For every line in the records below that holds "beside", make a copy.
(Extracted data)
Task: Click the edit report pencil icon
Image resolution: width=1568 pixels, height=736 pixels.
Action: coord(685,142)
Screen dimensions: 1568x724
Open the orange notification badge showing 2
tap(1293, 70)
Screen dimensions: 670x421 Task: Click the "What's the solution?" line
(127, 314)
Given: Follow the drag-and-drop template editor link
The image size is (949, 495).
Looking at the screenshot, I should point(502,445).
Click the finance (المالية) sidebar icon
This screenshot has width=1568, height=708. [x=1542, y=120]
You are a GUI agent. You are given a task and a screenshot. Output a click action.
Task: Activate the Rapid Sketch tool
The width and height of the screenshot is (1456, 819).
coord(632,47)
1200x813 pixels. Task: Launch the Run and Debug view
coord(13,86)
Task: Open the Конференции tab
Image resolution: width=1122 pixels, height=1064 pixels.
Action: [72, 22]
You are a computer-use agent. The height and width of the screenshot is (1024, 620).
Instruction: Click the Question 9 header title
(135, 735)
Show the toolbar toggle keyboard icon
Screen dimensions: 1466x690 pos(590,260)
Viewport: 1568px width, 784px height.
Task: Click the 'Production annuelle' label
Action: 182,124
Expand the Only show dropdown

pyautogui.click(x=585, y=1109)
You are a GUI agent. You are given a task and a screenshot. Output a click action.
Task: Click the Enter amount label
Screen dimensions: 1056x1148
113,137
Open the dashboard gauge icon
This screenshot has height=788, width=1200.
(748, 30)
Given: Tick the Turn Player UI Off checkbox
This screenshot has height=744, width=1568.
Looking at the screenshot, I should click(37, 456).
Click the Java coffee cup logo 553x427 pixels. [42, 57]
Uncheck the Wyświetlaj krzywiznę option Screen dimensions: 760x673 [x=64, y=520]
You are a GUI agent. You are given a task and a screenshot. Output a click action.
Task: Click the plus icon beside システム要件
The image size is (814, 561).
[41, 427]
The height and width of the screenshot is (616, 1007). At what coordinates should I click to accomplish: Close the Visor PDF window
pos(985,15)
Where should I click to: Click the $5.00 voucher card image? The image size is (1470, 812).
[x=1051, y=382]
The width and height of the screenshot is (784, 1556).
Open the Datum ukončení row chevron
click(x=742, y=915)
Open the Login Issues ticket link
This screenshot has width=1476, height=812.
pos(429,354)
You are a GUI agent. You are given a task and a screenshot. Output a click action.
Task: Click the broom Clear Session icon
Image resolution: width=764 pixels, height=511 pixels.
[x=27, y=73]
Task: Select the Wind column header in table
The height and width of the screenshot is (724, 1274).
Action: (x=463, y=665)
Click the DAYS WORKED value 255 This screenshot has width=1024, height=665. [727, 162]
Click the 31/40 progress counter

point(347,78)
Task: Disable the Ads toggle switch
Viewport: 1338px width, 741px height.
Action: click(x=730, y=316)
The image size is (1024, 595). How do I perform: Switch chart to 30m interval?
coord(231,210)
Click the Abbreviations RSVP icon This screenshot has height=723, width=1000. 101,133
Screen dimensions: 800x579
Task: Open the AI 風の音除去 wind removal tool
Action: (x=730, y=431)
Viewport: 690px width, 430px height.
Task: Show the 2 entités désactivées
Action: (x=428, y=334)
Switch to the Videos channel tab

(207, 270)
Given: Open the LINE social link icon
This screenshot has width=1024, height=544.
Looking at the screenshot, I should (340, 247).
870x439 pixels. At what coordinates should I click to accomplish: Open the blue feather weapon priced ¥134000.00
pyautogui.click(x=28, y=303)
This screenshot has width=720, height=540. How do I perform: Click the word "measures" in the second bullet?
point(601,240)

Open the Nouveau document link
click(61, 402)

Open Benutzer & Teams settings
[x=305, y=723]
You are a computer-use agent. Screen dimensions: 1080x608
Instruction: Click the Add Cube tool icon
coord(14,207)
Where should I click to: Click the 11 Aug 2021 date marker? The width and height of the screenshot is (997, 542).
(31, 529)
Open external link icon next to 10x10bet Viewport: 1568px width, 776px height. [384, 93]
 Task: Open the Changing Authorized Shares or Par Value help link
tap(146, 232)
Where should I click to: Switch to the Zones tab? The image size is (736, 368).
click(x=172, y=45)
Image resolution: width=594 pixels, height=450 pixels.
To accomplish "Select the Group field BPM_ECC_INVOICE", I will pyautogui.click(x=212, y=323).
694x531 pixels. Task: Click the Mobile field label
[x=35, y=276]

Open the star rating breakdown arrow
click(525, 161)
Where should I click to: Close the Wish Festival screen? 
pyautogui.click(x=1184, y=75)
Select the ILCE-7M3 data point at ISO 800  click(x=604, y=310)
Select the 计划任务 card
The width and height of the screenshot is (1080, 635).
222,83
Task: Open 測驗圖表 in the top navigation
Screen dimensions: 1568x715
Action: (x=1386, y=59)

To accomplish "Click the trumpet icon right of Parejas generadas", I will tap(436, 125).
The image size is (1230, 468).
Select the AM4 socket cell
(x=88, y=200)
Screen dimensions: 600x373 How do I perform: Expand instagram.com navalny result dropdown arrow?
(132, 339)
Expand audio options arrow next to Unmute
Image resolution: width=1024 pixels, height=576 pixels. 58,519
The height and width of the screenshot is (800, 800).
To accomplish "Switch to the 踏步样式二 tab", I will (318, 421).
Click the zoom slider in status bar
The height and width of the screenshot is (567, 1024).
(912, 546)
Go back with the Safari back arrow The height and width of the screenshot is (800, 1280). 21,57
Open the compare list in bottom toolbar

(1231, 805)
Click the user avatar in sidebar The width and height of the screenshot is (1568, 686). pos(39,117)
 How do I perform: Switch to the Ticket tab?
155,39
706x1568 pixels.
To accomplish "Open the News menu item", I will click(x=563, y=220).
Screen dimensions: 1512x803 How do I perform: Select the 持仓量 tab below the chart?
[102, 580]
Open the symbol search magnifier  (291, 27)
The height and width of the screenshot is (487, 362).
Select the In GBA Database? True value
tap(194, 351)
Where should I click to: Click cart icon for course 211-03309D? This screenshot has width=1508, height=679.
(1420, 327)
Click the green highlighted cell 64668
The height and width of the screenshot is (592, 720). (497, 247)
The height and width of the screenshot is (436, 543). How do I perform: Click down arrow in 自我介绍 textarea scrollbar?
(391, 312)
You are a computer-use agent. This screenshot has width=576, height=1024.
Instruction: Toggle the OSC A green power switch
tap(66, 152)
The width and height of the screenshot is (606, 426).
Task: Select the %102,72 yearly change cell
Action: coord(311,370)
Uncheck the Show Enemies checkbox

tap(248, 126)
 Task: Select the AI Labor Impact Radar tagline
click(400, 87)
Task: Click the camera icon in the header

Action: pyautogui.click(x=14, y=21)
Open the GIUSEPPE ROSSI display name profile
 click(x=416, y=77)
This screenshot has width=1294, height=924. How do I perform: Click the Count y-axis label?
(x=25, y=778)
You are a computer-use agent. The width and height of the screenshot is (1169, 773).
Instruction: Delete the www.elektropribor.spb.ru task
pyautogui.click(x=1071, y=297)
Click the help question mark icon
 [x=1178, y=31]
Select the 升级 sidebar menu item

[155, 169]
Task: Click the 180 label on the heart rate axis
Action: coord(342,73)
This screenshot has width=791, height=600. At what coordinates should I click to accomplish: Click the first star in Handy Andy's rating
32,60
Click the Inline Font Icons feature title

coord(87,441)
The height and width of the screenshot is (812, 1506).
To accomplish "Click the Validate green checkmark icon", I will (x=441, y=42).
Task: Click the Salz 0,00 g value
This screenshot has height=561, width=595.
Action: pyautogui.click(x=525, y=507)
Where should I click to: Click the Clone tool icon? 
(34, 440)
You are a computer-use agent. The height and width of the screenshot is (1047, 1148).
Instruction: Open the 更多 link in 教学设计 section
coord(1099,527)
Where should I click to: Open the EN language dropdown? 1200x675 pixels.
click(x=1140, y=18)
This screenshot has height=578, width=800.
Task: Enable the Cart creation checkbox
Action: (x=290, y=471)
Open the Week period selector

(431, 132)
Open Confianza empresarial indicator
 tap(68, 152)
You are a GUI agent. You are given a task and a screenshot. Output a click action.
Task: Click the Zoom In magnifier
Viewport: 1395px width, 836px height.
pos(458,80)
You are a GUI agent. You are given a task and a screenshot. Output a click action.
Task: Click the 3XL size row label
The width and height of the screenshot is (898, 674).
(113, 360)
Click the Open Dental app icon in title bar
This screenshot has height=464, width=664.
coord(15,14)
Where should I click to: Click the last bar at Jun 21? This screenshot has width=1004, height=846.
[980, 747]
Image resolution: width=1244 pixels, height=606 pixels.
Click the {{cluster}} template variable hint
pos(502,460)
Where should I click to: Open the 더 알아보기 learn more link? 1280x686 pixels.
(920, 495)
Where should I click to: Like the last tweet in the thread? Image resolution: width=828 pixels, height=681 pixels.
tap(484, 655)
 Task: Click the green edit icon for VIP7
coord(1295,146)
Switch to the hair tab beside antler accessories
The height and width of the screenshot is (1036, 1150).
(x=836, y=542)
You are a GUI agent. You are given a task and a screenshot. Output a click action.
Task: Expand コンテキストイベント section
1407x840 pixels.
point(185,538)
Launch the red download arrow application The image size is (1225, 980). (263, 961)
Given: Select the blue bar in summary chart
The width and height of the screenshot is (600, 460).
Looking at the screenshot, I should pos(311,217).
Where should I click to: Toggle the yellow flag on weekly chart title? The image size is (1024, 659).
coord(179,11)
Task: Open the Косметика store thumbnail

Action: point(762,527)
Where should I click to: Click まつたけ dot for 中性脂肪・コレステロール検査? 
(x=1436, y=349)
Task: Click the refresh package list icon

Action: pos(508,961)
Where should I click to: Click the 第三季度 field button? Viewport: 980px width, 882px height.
(End Extracted data)
→ **Response to the exercise**:
Task: Click the plus icon beside システム要件
Switch to the hair tab beside antler accessories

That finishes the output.